The food was ignored as he picked up the legal pad and turned it over. A scarecrow was crucified, mask at his feet. Bats pecked out his eyes. He flipped the page.
Remember, Johnny. for god’s sake. Remember the Ark. And English breakfasts. Jam with Dawes. Batman’s looking. HELP! OH HELP ME! glass breaking. drugs. Selling them. Taking them - gassed. One too many times, yes, but not enough to die. She’s dead. Weights and odd shadows on the wall. An interrogation with the round glasses. GET ME OUT OF HERE. The bat Man waits. Don’t eat or drink POISONed food.
He dropped the pad back into the drawer. That was his writing. The walls rushed in as the air around him expanded.
REMEMBER, JOHNNY!
He looked up at someone coughed discretely. An old man waited at the door. “Am I interrupting? Only, it’s my appointment time.”

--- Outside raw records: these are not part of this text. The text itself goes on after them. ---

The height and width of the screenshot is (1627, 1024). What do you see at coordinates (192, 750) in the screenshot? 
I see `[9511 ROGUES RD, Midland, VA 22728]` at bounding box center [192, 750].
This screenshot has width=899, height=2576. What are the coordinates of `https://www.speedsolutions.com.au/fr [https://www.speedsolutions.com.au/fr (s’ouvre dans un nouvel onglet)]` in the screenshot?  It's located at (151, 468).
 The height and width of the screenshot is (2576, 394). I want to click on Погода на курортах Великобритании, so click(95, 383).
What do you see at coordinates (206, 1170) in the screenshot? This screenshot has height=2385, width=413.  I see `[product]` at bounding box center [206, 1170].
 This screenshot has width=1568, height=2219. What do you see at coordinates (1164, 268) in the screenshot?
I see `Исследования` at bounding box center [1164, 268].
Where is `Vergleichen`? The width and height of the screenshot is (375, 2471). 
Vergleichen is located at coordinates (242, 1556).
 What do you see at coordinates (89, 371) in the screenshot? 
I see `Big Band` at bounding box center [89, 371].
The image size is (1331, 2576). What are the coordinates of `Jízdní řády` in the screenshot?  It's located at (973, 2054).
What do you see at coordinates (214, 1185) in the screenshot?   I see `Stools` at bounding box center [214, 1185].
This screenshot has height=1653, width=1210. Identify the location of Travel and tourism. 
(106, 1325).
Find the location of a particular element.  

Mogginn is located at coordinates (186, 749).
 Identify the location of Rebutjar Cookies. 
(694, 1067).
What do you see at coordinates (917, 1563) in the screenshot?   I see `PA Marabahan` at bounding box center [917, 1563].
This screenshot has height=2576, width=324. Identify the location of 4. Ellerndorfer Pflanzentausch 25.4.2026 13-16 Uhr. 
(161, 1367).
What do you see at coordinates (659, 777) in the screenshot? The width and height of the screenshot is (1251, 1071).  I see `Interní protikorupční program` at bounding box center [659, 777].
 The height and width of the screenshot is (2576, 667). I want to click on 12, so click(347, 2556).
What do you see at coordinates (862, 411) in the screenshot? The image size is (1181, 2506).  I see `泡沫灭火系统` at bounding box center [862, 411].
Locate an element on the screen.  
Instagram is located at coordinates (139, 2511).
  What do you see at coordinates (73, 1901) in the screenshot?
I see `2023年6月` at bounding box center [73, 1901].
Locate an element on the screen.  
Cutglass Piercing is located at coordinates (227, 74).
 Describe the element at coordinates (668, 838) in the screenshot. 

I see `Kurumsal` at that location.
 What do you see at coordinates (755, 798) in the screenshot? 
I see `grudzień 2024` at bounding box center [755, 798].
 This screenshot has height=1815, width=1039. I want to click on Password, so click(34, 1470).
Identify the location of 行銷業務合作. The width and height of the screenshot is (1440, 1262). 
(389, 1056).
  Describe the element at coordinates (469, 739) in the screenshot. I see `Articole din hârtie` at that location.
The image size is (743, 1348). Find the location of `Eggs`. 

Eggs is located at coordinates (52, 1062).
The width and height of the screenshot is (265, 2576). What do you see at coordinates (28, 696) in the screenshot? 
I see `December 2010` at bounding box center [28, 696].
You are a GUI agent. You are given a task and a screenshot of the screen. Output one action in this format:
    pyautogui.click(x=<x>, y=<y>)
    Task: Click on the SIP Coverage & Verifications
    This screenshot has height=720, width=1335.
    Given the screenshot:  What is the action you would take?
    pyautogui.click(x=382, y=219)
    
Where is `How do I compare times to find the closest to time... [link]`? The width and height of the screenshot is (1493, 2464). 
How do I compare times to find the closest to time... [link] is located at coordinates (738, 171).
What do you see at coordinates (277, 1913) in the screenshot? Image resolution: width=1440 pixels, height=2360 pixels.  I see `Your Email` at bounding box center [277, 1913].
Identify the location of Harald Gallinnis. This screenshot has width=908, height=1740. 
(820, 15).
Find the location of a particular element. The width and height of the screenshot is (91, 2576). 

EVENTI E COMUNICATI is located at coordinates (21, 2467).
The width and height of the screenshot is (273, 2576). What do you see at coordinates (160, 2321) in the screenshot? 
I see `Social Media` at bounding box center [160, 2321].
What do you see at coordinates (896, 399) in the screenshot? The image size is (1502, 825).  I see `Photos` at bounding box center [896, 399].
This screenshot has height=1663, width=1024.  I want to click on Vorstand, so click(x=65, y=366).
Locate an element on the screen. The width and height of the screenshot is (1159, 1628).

“No, no.” He piled his food into the drawer and locked it.
“I’m sorry - I was lost in thought.”
“I see. Well, anyway, my missus told me that I better come down, as I’m starting to ramble. She says that I’ve gone senile - but I’m finally just talking! No more going yes, dear...”
Crane nodded, making humming noises as his client prattled ceaselessly, barely pausing to draw breath, and he reviewed his latest drawing. A faceless man singing in a bathtub. He added a room with someone obscured in a mirror folding laundry through the open door of the bathroom.